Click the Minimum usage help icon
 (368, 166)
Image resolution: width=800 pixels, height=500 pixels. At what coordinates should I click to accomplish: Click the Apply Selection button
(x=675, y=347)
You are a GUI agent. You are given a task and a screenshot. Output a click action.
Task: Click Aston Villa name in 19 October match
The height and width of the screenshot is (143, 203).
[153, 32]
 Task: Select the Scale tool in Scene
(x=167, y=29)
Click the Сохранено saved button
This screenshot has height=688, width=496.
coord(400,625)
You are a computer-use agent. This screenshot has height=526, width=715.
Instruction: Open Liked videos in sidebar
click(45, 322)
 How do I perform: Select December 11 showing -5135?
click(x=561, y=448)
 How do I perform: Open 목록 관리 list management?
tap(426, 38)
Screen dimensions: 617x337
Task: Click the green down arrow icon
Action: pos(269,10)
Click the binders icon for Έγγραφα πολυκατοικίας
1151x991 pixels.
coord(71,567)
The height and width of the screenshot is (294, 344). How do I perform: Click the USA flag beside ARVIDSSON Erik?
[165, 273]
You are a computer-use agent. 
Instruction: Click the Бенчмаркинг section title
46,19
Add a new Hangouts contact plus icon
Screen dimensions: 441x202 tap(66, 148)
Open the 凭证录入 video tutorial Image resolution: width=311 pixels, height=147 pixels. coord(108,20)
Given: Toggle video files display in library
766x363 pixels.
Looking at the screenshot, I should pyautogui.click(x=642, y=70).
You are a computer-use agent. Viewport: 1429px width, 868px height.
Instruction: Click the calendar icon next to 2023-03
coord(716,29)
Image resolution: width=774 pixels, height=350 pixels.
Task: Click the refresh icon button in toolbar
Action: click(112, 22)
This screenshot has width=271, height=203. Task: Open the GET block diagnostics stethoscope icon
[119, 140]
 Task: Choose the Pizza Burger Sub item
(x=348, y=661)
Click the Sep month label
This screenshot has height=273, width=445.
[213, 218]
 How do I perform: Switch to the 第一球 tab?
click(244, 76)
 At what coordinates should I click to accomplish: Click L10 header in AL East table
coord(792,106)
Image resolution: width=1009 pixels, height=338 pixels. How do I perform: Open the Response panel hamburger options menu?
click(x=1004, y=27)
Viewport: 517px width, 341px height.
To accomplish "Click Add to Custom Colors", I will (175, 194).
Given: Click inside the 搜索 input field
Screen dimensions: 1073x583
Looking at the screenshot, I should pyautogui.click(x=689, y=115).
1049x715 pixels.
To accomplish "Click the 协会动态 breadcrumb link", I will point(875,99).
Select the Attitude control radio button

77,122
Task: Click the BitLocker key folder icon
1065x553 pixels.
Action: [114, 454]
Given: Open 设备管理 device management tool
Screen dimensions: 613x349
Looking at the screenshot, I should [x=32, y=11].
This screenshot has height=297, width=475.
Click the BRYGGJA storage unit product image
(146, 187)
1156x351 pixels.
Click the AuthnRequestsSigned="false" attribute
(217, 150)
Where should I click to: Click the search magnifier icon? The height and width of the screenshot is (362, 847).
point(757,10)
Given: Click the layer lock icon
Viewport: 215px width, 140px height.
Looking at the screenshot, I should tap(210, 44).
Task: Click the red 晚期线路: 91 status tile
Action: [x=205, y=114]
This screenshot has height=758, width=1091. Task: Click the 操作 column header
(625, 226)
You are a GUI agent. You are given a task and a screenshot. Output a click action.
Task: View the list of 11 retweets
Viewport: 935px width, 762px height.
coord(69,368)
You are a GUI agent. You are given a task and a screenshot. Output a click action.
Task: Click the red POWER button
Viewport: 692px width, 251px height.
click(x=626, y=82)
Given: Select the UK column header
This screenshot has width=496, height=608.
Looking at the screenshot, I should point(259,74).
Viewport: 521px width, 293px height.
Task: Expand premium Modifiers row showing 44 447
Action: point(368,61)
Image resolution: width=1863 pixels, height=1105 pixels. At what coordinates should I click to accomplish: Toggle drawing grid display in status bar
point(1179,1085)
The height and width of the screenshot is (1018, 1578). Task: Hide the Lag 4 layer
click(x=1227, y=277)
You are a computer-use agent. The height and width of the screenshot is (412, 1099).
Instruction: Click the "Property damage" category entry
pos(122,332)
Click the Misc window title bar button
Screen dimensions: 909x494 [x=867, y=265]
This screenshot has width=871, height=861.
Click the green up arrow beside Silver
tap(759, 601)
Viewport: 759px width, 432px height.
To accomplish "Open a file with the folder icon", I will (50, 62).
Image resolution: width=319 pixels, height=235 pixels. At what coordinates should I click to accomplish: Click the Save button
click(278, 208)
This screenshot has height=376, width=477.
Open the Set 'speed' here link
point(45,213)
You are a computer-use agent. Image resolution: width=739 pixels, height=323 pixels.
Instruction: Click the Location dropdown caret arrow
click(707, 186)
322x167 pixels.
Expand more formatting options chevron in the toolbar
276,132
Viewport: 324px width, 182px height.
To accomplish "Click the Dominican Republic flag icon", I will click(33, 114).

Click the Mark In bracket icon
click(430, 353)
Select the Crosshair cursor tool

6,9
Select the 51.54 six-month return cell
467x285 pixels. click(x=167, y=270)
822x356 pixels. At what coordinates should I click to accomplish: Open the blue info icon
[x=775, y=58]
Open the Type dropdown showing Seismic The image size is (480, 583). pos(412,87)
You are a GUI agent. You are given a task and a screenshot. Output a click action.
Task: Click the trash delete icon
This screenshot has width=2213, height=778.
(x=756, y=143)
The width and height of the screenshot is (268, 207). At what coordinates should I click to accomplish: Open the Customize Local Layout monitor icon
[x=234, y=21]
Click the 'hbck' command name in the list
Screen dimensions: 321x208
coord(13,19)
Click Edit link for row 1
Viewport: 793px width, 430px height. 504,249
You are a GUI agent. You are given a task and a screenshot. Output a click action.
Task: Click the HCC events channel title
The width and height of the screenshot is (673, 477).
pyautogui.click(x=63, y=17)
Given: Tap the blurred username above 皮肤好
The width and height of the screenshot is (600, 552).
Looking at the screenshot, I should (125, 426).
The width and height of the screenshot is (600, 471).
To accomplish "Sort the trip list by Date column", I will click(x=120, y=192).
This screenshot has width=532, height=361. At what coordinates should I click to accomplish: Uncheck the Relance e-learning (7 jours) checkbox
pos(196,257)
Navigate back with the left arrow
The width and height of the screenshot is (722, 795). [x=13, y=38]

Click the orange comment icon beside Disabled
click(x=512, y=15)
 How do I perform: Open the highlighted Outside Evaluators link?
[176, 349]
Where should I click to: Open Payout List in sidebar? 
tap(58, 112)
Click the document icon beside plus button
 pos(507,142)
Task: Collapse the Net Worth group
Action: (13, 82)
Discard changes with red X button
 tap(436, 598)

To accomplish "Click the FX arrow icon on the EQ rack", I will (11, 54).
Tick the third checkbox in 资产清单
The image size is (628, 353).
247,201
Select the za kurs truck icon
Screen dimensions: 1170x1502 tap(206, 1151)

----------------------------------------

● Exercise:
Each line above should be duplicated without any alteration.

● Your response:
Click the Minimum usage help icon
 (368, 166)
Image resolution: width=800 pixels, height=500 pixels. At what coordinates should I click to accomplish: Click the Apply Selection button
(x=675, y=347)
You are a GUI agent. You are given a task and a screenshot. Output a click action.
Task: Click Aston Villa name in 19 October match
The height and width of the screenshot is (143, 203).
[153, 32]
 Task: Select the Scale tool in Scene
(x=167, y=29)
Click the Сохранено saved button
This screenshot has height=688, width=496.
coord(400,625)
You are a computer-use agent. This screenshot has height=526, width=715.
Instruction: Open Liked videos in sidebar
click(45, 322)
 How do I perform: Select December 11 showing -5135?
click(x=561, y=448)
 How do I perform: Open 목록 관리 list management?
tap(426, 38)
Screen dimensions: 617x337
Task: Click the green down arrow icon
Action: pos(269,10)
Click the binders icon for Έγγραφα πολυκατοικίας
1151x991 pixels.
coord(71,567)
The height and width of the screenshot is (294, 344). How do I perform: Click the USA flag beside ARVIDSSON Erik?
[165, 273]
You are a computer-use agent. 
Instruction: Click the Бенчмаркинг section title
46,19
Add a new Hangouts contact plus icon
Screen dimensions: 441x202 tap(66, 148)
Open the 凭证录入 video tutorial Image resolution: width=311 pixels, height=147 pixels. coord(108,20)
Given: Toggle video files display in library
766x363 pixels.
Looking at the screenshot, I should pyautogui.click(x=642, y=70).
You are a computer-use agent. Viewport: 1429px width, 868px height.
Instruction: Click the calendar icon next to 2023-03
coord(716,29)
Image resolution: width=774 pixels, height=350 pixels.
Task: Click the refresh icon button in toolbar
Action: click(112, 22)
This screenshot has width=271, height=203. Task: Open the GET block diagnostics stethoscope icon
[119, 140]
 Task: Choose the Pizza Burger Sub item
(x=348, y=661)
Click the Sep month label
This screenshot has height=273, width=445.
[213, 218]
 How do I perform: Switch to the 第一球 tab?
click(244, 76)
 At what coordinates should I click to accomplish: Click L10 header in AL East table
coord(792,106)
Image resolution: width=1009 pixels, height=338 pixels. How do I perform: Open the Response panel hamburger options menu?
click(x=1004, y=27)
Viewport: 517px width, 341px height.
To accomplish "Click Add to Custom Colors", I will (175, 194).
Given: Click inside the 搜索 input field
Screen dimensions: 1073x583
Looking at the screenshot, I should pyautogui.click(x=689, y=115).
1049x715 pixels.
To accomplish "Click the 协会动态 breadcrumb link", I will point(875,99).
Select the Attitude control radio button

77,122
Task: Click the BitLocker key folder icon
1065x553 pixels.
Action: [114, 454]
Given: Open 设备管理 device management tool
Screen dimensions: 613x349
Looking at the screenshot, I should [x=32, y=11].
This screenshot has height=297, width=475.
Click the BRYGGJA storage unit product image
(146, 187)
1156x351 pixels.
Click the AuthnRequestsSigned="false" attribute
(217, 150)
Where should I click to: Click the search magnifier icon? The height and width of the screenshot is (362, 847).
point(757,10)
Given: Click the layer lock icon
Viewport: 215px width, 140px height.
Looking at the screenshot, I should tap(210, 44).
Task: Click the red 晚期线路: 91 status tile
Action: [x=205, y=114]
This screenshot has height=758, width=1091. Task: Click the 操作 column header
(625, 226)
You are a GUI agent. You are given a task and a screenshot. Output a click action.
Task: View the list of 11 retweets
Viewport: 935px width, 762px height.
coord(69,368)
You are a GUI agent. You are given a task and a screenshot. Output a click action.
Task: Click the red POWER button
Viewport: 692px width, 251px height.
click(x=626, y=82)
Given: Select the UK column header
This screenshot has width=496, height=608.
Looking at the screenshot, I should point(259,74).
Viewport: 521px width, 293px height.
Task: Expand premium Modifiers row showing 44 447
Action: point(368,61)
Image resolution: width=1863 pixels, height=1105 pixels. At what coordinates should I click to accomplish: Toggle drawing grid display in status bar
point(1179,1085)
The height and width of the screenshot is (1018, 1578). Task: Hide the Lag 4 layer
click(x=1227, y=277)
You are a computer-use agent. The height and width of the screenshot is (412, 1099).
Instruction: Click the "Property damage" category entry
pos(122,332)
Click the Misc window title bar button
Screen dimensions: 909x494 [x=867, y=265]
This screenshot has width=871, height=861.
Click the green up arrow beside Silver
tap(759, 601)
Viewport: 759px width, 432px height.
To accomplish "Open a file with the folder icon", I will (50, 62).
Image resolution: width=319 pixels, height=235 pixels. At what coordinates should I click to accomplish: Click the Save button
click(278, 208)
This screenshot has height=376, width=477.
Open the Set 'speed' here link
point(45,213)
You are a computer-use agent. Image resolution: width=739 pixels, height=323 pixels.
Instruction: Click the Location dropdown caret arrow
click(707, 186)
322x167 pixels.
Expand more formatting options chevron in the toolbar
276,132
Viewport: 324px width, 182px height.
To accomplish "Click the Dominican Republic flag icon", I will click(33, 114).

Click the Mark In bracket icon
click(430, 353)
Select the Crosshair cursor tool

6,9
Select the 51.54 six-month return cell
467x285 pixels. click(x=167, y=270)
822x356 pixels. At what coordinates should I click to accomplish: Open the blue info icon
[x=775, y=58]
Open the Type dropdown showing Seismic The image size is (480, 583). pos(412,87)
You are a GUI agent. You are given a task and a screenshot. Output a click action.
Task: Click the trash delete icon
This screenshot has width=2213, height=778.
(x=756, y=143)
The width and height of the screenshot is (268, 207). At what coordinates should I click to accomplish: Open the Customize Local Layout monitor icon
[x=234, y=21]
Click the 'hbck' command name in the list
Screen dimensions: 321x208
coord(13,19)
Click Edit link for row 1
Viewport: 793px width, 430px height. 504,249
You are a GUI agent. You are given a task and a screenshot. Output a click action.
Task: Click the HCC events channel title
The width and height of the screenshot is (673, 477).
pyautogui.click(x=63, y=17)
Given: Tap the blurred username above 皮肤好
The width and height of the screenshot is (600, 552).
Looking at the screenshot, I should (125, 426).
The width and height of the screenshot is (600, 471).
To accomplish "Sort the trip list by Date column", I will click(x=120, y=192).
This screenshot has width=532, height=361. At what coordinates should I click to accomplish: Uncheck the Relance e-learning (7 jours) checkbox
pos(196,257)
Navigate back with the left arrow
The width and height of the screenshot is (722, 795). [x=13, y=38]

Click the orange comment icon beside Disabled
click(x=512, y=15)
 How do I perform: Open the highlighted Outside Evaluators link?
[176, 349]
Where should I click to: Open Payout List in sidebar? 
tap(58, 112)
Click the document icon beside plus button
 pos(507,142)
Task: Collapse the Net Worth group
Action: (13, 82)
Discard changes with red X button
 tap(436, 598)

To accomplish "Click the FX arrow icon on the EQ rack", I will (11, 54).
Tick the third checkbox in 资产清单
The image size is (628, 353).
247,201
Select the za kurs truck icon
Screen dimensions: 1170x1502 tap(206, 1151)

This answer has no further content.